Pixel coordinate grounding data
*** Begin section ***

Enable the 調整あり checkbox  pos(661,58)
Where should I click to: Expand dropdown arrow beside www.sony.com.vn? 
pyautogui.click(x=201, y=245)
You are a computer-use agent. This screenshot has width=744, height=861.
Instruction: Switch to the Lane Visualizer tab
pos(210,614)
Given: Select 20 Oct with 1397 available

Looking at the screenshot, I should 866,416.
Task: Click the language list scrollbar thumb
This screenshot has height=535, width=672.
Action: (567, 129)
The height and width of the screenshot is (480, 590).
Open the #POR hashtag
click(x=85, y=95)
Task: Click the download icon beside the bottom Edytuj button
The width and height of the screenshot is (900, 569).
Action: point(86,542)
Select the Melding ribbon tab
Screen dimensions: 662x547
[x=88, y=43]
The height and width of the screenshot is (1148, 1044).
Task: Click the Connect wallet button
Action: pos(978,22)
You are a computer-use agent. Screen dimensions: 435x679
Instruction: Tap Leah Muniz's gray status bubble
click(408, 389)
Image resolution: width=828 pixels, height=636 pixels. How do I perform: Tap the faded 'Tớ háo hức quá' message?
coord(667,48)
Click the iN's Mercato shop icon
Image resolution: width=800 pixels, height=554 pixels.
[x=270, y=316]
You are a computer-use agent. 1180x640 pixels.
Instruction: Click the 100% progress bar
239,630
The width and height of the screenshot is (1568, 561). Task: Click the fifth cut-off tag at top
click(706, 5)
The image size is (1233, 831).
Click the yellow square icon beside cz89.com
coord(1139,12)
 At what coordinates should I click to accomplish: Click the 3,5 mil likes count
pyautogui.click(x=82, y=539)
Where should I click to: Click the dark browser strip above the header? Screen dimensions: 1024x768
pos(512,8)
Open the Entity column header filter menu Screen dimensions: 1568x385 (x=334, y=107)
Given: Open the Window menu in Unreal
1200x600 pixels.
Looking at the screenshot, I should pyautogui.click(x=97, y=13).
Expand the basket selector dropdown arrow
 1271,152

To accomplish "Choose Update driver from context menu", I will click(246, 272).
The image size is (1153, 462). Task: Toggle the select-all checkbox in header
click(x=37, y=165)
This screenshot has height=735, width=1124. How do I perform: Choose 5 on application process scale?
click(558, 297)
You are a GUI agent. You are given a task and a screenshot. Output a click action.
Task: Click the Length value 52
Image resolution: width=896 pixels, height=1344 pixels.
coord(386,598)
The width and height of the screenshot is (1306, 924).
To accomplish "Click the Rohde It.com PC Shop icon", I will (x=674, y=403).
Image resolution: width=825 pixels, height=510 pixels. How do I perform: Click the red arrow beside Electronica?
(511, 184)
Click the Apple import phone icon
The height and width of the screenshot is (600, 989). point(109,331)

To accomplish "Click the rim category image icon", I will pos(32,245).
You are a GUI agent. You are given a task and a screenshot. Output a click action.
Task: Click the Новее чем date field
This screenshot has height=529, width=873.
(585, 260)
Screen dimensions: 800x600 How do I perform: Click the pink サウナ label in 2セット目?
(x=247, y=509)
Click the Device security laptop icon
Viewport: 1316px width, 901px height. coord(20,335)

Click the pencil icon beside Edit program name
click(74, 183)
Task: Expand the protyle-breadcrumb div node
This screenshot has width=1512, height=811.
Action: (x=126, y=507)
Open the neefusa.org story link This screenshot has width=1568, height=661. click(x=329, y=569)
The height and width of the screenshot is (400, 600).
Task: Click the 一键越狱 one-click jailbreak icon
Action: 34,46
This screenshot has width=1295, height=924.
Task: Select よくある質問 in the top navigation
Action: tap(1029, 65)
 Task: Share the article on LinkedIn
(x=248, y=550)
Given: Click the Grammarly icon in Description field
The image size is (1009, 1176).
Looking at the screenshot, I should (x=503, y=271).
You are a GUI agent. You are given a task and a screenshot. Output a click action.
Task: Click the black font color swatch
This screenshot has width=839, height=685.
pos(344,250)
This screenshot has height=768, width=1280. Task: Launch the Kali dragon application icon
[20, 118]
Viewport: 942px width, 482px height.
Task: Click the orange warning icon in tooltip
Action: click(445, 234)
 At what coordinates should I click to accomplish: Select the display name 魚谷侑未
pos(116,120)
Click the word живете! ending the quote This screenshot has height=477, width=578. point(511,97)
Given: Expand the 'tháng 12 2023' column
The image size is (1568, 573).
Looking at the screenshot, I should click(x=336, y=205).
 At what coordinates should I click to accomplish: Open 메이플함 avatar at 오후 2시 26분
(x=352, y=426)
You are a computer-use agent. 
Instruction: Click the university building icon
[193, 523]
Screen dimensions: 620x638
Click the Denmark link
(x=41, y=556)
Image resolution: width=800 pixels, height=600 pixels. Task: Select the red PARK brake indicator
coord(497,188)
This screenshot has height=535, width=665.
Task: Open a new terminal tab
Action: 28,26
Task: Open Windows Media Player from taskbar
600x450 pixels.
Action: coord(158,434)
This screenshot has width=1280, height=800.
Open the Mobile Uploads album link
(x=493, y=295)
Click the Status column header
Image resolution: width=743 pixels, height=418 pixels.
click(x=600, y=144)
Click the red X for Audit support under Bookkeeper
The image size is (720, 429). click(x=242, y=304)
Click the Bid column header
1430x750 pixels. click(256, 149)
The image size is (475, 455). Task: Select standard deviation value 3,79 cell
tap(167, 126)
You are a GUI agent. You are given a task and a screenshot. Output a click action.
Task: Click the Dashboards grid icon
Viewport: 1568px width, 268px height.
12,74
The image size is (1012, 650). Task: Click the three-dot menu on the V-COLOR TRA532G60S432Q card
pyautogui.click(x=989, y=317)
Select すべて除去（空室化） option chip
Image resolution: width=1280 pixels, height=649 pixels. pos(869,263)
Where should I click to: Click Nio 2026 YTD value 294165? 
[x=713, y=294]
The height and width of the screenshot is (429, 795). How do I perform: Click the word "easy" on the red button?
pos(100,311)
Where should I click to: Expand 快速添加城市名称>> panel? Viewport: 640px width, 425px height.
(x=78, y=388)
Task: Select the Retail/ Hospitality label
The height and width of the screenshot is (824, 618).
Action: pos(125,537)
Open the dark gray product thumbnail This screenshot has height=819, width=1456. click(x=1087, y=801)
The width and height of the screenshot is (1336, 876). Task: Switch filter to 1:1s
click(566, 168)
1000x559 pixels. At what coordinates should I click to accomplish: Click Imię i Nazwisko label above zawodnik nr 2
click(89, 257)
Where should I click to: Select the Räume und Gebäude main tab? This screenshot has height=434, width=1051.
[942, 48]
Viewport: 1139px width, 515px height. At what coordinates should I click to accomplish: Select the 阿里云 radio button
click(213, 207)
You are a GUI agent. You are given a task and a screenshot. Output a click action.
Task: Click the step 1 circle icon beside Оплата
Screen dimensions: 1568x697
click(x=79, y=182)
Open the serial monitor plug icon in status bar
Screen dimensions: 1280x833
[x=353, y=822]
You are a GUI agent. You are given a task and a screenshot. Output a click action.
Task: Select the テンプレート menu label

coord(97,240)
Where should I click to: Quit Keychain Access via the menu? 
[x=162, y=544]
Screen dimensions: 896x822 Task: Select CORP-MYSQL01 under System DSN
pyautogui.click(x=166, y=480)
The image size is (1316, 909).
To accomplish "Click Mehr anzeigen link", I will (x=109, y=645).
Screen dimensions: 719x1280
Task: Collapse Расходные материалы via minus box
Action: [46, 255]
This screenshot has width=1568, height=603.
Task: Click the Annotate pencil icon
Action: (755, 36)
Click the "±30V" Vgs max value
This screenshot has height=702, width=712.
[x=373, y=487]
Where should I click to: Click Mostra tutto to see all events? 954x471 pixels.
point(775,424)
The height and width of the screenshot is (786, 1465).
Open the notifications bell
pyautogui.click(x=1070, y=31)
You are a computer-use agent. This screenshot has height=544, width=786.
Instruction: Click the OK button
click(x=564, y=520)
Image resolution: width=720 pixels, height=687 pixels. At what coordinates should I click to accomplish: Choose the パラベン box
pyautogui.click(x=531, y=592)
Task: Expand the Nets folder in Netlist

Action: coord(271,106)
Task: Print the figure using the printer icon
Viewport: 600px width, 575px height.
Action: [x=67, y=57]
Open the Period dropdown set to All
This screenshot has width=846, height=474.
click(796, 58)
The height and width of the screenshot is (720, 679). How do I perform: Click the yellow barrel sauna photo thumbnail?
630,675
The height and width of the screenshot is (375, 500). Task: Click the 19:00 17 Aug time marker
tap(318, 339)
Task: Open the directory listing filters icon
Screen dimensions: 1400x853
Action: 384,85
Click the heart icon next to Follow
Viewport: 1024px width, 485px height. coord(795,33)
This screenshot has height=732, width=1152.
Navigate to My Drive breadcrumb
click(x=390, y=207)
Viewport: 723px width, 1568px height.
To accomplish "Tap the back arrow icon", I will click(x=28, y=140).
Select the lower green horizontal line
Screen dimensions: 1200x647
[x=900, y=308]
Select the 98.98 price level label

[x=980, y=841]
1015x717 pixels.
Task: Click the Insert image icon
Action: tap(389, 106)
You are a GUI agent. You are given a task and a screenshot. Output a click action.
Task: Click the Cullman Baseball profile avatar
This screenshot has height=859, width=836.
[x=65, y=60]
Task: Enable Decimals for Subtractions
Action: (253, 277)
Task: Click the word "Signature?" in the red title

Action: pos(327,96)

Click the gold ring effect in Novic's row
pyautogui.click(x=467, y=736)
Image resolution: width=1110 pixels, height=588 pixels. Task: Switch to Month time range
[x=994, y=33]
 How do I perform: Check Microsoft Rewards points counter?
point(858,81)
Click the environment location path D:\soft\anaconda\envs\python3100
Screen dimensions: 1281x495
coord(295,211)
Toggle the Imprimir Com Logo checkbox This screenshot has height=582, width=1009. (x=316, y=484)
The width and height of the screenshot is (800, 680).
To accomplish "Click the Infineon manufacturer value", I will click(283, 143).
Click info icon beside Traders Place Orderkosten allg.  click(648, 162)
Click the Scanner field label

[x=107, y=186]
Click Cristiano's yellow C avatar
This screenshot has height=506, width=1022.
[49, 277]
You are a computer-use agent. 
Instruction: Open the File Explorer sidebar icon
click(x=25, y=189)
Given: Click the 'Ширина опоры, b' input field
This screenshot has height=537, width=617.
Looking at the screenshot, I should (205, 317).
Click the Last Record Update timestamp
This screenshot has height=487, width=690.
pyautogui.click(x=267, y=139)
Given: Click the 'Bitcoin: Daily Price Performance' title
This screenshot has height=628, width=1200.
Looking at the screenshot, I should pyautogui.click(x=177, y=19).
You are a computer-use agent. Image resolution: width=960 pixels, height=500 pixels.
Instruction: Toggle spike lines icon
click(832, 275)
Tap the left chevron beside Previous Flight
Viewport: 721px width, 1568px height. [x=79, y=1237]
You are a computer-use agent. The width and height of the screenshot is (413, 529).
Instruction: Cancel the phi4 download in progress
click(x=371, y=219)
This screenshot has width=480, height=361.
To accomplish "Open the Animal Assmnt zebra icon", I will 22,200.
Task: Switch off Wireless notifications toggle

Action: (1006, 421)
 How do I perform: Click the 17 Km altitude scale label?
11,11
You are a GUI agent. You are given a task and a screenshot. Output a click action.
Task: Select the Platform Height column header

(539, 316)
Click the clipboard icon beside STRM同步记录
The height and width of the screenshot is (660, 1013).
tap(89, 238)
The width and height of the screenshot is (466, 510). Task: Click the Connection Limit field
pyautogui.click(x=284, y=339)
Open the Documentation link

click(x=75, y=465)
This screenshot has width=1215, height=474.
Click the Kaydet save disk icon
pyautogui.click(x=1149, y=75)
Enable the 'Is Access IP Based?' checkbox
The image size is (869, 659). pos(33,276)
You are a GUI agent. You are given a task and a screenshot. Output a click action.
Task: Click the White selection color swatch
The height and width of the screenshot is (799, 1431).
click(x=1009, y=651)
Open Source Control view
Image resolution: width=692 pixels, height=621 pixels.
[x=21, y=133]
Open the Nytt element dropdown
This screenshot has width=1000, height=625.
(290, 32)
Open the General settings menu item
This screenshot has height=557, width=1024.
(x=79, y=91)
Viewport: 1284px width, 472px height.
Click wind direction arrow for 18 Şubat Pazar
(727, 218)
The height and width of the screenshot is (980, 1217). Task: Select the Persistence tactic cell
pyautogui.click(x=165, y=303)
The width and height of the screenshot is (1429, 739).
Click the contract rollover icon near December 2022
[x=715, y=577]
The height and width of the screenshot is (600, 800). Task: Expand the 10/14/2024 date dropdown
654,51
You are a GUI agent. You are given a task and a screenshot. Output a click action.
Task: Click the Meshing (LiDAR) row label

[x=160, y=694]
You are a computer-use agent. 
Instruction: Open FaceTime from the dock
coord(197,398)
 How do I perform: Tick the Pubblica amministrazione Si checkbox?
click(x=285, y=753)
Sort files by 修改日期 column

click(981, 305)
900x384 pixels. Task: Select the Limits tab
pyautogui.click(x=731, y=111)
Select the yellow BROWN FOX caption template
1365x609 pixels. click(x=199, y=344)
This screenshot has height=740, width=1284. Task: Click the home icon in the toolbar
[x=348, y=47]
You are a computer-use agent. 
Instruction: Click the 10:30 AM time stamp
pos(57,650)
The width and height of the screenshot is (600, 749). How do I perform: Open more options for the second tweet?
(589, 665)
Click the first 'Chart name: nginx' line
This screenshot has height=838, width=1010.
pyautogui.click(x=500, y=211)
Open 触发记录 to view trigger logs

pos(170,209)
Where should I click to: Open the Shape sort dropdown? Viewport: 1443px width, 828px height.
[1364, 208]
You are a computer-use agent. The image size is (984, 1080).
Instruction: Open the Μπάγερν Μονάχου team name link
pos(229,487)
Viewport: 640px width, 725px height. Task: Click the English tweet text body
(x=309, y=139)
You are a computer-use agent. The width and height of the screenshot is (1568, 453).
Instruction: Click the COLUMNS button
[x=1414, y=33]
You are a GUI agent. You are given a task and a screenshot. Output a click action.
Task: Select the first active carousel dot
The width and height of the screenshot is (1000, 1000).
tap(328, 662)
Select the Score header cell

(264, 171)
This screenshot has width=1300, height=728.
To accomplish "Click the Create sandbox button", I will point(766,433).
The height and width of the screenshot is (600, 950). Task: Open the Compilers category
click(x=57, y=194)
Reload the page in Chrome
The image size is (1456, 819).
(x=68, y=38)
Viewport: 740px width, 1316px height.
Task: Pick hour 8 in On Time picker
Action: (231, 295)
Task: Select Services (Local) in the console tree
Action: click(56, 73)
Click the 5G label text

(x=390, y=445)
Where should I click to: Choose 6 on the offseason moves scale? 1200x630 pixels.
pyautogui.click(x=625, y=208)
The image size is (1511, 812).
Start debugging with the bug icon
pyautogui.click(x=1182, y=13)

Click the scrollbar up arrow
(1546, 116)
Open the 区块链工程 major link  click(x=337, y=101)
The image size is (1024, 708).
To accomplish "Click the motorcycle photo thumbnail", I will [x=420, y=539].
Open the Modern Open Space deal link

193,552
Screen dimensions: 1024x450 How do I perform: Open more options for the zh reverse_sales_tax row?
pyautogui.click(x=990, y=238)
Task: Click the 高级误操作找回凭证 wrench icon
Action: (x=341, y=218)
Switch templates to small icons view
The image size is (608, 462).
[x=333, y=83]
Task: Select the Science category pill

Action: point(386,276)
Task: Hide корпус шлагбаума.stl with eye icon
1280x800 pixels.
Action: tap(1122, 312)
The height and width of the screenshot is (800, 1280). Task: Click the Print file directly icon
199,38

*** End section ***

THE TASK: From the entries above, print the lines beginning at the one with "Where should I click to: Click Mostra" and stopping after the one with "Select the lower green horizontal line", exactly as written and with nothing else.

EXERCISE SOLUTION:
Where should I click to: Click Mostra tutto to see all events? 954x471 pixels.
point(775,424)
The height and width of the screenshot is (786, 1465).
Open the notifications bell
pyautogui.click(x=1070, y=31)
You are a computer-use agent. This screenshot has height=544, width=786.
Instruction: Click the OK button
click(x=564, y=520)
Image resolution: width=720 pixels, height=687 pixels. At what coordinates should I click to accomplish: Choose the パラベン box
pyautogui.click(x=531, y=592)
Task: Expand the Nets folder in Netlist

Action: coord(271,106)
Task: Print the figure using the printer icon
Viewport: 600px width, 575px height.
Action: [x=67, y=57]
Open the Period dropdown set to All
This screenshot has width=846, height=474.
click(796, 58)
The height and width of the screenshot is (720, 679). How do I perform: Click the yellow barrel sauna photo thumbnail?
630,675
The height and width of the screenshot is (375, 500). Task: Click the 19:00 17 Aug time marker
tap(318, 339)
Task: Open the directory listing filters icon
Screen dimensions: 1400x853
Action: 384,85
Click the heart icon next to Follow
Viewport: 1024px width, 485px height. coord(795,33)
This screenshot has height=732, width=1152.
Navigate to My Drive breadcrumb
click(x=390, y=207)
Viewport: 723px width, 1568px height.
To accomplish "Tap the back arrow icon", I will click(x=28, y=140).
Select the lower green horizontal line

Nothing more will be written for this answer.